● YOUR GOAL
Please repeat the passage on Kingfisher Airlines below word for word, beginning at the words "Hence those who" and stopping after "and re-launch it.".

● SOURCE PASSAGE

----------

Lets look at this statement first in the context of Kingfisher and then Sahara. The Kingfisher crisis has been on for sometime now and the firm has not been allowed to fail. In fact last year there was a lot of talk of even the government of India stepping in to rescue the airline. But thankfully, the government which continues to blow up the taxpayer’s hard earned money on Air India, chose not to do so with Kingfisher.
Before that as per an announcement made in April 2011, the banks which had loaned a lot of money to Kingfisher agreed to convert Rs 1400 crore of it into equity at a premium of more than 60%.
Of course with the benefit of hindsight one can clearly say that what were they thinking? At the time of conversion of debt into equity Kingfisher shares were priced at Rs 39.9 and the debt was converted into equity at a price of Rs 64.48. As I write this the share price of the former airline is at Rs 9.56 on the Bombay Stock Exchange (BSE). Interestingly, there are sellers willing to sell the share at this price but there are no buyers in the market. So this price doesn’t really have any meaning. A stock market like any other market needs sellers and buyers to function.
If there are no buyers there is no market. As of December 31, 2012, the State Bank of India, IDBI Bank, ICICI Bank and Bank of India owned 8.78% of the shares of the company. This was down from the 18.78% that these banks along with Punjab National Bank and UCO Bank held as on March 31, 2011, after the banks had converted their debt into equity. So these banks have managed to whittle down their holding in the airline but even with that they may have been left holding onto a stake which is worth next to nothing now. Since the latest numbers as on March 31, 2013 are not available it can’t be said with clarity what stake banks have still left in the airline.
Also, this is only the part that was converted into equity. Over and above this there is Rs 7,723 crore of debt that Kingfisher Airlines still owes the banks. The banks have a collateral worth Rs 5,237 core against the outstanding loans of Kingfisher. Experts remain sceptical on how much collateral, which includes Mallya’s bungalow at Candolim in Goa among other things, the banks will be able to sell to recover their loans.
The basic question that remains is that why would banks convert debt into equity at a premium of more than 60%, for an airline that even then had never made money? The answer probably lies in the fact that most of the banks that had given loans to Kingfisher, with the possible exception of ICICI Bank, were public sector banks. It can be safely said that political pressure was at play. The fact that Mallya is a member of the Rajya Sabha must have helped.
Hence those who Rajan and Zingales call the incumbents i.e. the promoter, his financiers and the politicians kept Kingfisher going, when it clearly was in no position to continue. And we have now ended up with a situation which is clearly messier.
No one in their right mind will now buy the airline given that it would be cheaper and easier to start a fresh airline than clear up the mess inside Kingfisher and re-launch it.

----------

● Stored data
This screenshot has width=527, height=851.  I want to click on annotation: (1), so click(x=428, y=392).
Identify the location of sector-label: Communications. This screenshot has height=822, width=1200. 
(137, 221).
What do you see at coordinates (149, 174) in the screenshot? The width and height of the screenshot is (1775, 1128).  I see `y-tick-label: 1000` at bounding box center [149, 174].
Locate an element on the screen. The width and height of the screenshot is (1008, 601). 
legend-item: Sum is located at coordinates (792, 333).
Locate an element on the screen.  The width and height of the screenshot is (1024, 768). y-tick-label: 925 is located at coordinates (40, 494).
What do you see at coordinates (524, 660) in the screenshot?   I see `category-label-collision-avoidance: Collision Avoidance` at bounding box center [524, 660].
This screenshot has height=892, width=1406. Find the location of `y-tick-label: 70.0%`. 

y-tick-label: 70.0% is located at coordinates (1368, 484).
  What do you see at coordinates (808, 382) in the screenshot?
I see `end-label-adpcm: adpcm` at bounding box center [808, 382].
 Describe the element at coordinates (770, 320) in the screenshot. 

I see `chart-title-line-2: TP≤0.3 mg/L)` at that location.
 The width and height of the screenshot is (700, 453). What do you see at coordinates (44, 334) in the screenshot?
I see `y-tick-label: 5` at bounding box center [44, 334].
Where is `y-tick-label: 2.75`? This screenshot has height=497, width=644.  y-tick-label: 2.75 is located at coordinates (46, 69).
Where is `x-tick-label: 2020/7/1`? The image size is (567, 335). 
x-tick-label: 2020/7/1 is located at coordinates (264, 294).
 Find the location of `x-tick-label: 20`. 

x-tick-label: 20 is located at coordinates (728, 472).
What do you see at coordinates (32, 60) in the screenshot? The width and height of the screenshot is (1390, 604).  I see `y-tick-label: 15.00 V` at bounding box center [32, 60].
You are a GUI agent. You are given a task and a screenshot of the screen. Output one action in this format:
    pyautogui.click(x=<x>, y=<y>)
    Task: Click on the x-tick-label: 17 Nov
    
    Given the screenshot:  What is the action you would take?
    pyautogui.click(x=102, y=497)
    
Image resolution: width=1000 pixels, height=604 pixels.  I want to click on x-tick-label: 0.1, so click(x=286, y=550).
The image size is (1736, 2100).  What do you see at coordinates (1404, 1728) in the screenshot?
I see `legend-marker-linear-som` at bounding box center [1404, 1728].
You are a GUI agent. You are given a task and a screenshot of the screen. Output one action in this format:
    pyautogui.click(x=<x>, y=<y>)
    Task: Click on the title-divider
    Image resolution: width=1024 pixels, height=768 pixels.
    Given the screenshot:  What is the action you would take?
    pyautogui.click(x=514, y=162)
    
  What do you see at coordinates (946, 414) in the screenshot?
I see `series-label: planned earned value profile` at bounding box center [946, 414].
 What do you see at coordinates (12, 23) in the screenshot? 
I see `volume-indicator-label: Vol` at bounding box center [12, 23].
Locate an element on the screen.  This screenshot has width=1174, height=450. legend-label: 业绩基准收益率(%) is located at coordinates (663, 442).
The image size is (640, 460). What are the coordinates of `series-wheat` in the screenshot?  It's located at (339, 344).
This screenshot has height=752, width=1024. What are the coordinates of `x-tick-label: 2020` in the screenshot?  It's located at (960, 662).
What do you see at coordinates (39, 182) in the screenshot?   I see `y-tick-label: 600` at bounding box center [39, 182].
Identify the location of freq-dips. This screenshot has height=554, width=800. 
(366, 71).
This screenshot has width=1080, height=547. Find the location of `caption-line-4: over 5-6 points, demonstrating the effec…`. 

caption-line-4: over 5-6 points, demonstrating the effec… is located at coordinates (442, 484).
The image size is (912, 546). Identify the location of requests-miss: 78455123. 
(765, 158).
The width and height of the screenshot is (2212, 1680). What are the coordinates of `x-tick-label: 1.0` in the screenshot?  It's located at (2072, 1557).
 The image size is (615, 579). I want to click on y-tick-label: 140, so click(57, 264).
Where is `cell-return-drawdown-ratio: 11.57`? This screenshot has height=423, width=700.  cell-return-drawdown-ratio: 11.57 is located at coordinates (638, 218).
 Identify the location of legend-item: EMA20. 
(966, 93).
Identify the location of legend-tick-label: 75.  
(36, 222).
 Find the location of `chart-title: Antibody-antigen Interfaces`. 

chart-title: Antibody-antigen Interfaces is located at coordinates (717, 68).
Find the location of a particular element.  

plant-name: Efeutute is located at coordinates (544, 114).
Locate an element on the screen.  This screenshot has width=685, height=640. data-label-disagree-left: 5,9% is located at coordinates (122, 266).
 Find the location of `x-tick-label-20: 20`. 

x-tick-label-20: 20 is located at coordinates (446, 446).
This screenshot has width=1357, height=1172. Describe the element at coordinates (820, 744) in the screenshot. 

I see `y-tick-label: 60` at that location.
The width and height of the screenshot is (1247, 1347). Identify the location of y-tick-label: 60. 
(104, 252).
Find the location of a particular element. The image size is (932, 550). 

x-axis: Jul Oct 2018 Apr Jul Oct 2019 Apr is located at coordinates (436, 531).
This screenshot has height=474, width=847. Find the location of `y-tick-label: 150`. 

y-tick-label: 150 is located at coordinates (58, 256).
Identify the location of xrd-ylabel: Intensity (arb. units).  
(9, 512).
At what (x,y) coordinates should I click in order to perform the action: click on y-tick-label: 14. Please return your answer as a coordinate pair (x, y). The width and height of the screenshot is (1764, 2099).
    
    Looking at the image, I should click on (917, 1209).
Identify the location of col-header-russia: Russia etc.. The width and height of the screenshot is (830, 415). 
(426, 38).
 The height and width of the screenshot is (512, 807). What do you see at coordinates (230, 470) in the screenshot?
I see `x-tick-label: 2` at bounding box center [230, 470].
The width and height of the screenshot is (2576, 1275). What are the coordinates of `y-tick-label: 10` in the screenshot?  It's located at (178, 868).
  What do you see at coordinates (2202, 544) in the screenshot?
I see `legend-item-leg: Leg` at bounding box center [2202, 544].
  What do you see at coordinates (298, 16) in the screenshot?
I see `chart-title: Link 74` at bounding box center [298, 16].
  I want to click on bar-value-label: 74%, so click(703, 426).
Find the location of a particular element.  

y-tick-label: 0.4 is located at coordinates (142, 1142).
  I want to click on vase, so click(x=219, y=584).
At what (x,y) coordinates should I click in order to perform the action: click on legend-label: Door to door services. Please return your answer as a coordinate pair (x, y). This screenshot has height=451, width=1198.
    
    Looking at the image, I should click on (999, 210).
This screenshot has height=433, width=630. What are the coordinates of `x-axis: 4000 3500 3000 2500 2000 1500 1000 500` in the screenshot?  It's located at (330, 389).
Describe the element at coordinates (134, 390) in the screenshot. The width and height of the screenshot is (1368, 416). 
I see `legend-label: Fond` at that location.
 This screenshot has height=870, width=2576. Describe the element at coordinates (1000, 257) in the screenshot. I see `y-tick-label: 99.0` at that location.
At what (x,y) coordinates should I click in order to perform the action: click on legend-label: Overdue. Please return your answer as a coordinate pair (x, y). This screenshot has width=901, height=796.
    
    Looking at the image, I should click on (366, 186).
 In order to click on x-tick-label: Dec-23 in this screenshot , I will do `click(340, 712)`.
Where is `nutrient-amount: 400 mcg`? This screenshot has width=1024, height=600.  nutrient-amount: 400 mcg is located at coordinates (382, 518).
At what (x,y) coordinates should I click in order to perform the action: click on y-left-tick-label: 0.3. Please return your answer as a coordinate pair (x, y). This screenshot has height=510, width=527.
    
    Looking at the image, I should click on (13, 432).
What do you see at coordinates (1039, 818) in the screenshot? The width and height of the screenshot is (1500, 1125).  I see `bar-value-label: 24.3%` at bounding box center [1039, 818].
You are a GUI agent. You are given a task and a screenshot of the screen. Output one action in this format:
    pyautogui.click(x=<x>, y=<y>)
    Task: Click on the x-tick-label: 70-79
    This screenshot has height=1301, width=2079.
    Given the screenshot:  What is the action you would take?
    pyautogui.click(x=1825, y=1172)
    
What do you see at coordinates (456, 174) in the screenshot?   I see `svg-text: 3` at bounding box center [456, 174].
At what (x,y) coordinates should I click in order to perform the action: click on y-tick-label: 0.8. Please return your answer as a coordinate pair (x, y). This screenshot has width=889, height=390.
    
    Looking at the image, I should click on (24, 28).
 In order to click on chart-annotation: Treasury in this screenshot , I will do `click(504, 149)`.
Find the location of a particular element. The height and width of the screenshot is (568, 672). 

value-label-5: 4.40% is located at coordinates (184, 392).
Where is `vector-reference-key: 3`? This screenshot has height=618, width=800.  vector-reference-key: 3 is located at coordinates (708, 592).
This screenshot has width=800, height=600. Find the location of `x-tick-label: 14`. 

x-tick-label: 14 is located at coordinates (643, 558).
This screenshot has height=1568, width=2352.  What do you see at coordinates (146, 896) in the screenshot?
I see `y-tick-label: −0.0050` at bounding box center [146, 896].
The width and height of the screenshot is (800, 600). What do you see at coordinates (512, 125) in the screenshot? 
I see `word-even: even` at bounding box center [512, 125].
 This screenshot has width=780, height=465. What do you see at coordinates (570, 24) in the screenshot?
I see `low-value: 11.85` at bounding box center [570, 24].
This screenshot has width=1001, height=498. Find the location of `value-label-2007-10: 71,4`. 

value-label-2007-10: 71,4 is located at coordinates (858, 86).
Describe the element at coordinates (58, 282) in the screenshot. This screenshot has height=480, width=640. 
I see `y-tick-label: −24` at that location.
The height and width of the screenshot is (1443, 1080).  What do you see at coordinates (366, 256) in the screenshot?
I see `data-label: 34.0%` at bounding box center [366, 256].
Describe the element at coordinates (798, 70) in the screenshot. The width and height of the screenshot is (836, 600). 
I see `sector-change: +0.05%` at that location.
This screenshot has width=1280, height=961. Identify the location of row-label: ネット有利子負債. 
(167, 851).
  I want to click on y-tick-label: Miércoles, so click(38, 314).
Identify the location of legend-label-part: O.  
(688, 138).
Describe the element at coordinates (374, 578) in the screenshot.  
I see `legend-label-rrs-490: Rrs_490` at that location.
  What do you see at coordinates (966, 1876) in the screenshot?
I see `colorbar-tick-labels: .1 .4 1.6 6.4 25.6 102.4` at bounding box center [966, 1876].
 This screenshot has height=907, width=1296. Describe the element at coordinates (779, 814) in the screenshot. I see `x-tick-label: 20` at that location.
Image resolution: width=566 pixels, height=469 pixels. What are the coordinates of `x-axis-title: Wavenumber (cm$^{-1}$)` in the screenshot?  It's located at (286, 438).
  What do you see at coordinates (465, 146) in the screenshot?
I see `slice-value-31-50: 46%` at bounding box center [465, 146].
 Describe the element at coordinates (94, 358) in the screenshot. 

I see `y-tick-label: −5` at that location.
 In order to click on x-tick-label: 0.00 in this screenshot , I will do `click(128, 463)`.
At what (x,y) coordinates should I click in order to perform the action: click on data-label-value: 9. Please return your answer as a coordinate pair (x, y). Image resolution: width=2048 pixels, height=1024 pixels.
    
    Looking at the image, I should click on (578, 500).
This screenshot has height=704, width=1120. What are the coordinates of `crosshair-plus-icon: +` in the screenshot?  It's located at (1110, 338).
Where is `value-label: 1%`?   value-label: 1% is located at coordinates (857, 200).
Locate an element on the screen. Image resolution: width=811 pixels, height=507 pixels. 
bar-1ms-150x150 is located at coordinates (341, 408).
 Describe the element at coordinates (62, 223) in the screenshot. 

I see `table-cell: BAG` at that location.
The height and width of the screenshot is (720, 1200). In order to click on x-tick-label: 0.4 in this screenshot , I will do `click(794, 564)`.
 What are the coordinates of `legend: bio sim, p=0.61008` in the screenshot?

----------

● RESULT OF THE TASK
Hence those who Rajan and Zingales call the incumbents i.e. the promoter, his financiers and the politicians kept Kingfisher going, when it clearly was in no position to continue. And we have now ended up with a situation which is clearly messier.
No one in their right mind will now buy the airline given that it would be cheaper and easier to start a fresh airline than clear up the mess inside Kingfisher and re-launch it.